*** Opening of Given entries ***

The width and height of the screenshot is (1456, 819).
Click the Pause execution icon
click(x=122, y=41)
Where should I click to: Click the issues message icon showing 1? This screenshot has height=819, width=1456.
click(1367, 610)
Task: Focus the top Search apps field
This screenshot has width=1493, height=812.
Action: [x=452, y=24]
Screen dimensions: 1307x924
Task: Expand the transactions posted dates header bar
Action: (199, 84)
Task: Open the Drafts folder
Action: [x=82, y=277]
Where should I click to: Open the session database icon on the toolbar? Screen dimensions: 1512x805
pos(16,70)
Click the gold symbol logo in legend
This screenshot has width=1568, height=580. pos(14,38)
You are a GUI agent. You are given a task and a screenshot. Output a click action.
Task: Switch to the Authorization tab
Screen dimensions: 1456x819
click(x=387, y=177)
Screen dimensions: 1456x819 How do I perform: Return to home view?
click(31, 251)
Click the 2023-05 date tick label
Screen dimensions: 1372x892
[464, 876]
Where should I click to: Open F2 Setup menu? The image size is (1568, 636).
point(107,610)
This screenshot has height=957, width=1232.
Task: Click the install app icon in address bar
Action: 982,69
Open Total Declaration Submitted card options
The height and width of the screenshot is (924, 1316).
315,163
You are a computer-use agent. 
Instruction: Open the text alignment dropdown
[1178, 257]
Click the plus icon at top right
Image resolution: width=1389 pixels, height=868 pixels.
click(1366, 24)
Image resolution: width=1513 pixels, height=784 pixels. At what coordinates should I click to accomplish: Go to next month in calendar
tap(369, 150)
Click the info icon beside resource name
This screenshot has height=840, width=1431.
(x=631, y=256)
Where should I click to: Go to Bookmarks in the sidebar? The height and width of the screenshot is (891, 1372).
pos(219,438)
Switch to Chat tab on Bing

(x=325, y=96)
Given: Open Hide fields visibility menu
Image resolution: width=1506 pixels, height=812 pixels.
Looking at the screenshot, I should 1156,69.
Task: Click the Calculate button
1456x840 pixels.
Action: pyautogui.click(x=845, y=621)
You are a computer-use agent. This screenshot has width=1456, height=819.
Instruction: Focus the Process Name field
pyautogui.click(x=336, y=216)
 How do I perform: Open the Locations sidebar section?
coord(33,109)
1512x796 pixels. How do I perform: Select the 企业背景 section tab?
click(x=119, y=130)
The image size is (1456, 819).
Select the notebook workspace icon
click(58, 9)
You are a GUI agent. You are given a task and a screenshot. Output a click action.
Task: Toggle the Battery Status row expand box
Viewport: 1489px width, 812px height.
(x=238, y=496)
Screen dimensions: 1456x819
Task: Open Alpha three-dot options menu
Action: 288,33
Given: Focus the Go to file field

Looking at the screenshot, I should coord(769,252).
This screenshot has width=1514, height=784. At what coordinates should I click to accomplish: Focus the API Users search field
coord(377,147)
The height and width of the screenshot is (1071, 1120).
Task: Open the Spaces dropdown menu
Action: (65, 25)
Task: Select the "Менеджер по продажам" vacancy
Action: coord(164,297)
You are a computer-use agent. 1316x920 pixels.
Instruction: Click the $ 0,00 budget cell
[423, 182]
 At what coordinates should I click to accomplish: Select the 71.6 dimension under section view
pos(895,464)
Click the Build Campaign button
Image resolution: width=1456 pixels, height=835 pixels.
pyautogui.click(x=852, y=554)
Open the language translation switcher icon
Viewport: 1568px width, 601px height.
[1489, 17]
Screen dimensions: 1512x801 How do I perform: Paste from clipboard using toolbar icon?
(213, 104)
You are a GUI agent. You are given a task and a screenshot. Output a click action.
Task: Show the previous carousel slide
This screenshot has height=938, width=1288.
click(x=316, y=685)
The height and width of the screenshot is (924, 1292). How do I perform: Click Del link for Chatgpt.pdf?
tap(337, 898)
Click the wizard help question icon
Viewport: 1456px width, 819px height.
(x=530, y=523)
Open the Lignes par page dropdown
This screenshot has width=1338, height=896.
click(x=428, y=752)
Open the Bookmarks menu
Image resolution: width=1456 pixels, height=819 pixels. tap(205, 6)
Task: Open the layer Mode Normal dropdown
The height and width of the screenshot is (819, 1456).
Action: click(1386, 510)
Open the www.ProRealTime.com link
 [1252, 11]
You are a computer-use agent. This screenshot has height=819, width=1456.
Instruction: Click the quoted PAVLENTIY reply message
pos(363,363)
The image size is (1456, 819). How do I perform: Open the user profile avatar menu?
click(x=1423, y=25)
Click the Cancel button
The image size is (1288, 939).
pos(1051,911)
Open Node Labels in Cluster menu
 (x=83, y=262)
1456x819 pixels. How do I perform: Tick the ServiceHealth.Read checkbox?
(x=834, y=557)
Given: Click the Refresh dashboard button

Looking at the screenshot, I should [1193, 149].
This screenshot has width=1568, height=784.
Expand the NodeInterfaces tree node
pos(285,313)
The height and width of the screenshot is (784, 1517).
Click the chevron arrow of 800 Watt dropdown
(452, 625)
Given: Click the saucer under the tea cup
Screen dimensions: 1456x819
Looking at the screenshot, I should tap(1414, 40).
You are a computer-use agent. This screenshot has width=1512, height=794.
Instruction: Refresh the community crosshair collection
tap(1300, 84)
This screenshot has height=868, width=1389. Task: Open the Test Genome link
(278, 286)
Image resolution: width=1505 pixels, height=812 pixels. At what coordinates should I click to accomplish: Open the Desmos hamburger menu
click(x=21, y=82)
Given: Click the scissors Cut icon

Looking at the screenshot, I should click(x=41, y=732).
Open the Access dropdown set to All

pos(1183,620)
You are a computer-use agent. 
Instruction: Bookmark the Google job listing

*** Close of Given entries ***

▶ **What to work on**: Each line from the one containing "Open the www.ProRealTime.com link" to the end of the entries above should be copied exactly, and no other line.

▶ **Output for this exercise**:
Open the www.ProRealTime.com link
 [1252, 11]
You are a computer-use agent. This screenshot has height=819, width=1456.
Instruction: Click the quoted PAVLENTIY reply message
pos(363,363)
The image size is (1456, 819). How do I perform: Open the user profile avatar menu?
click(x=1423, y=25)
Click the Cancel button
The image size is (1288, 939).
pos(1051,911)
Open Node Labels in Cluster menu
 (x=83, y=262)
1456x819 pixels. How do I perform: Tick the ServiceHealth.Read checkbox?
(x=834, y=557)
Given: Click the Refresh dashboard button

Looking at the screenshot, I should [1193, 149].
This screenshot has width=1568, height=784.
Expand the NodeInterfaces tree node
pos(285,313)
The height and width of the screenshot is (784, 1517).
Click the chevron arrow of 800 Watt dropdown
(452, 625)
Given: Click the saucer under the tea cup
Screen dimensions: 1456x819
Looking at the screenshot, I should tap(1414, 40).
You are a computer-use agent. This screenshot has width=1512, height=794.
Instruction: Refresh the community crosshair collection
tap(1300, 84)
This screenshot has height=868, width=1389. Task: Open the Test Genome link
(278, 286)
Image resolution: width=1505 pixels, height=812 pixels. At what coordinates should I click to accomplish: Open the Desmos hamburger menu
click(x=21, y=82)
Given: Click the scissors Cut icon

Looking at the screenshot, I should click(x=41, y=732).
Open the Access dropdown set to All

pos(1183,620)
You are a computer-use agent. 
Instruction: Bookmark the Google job listing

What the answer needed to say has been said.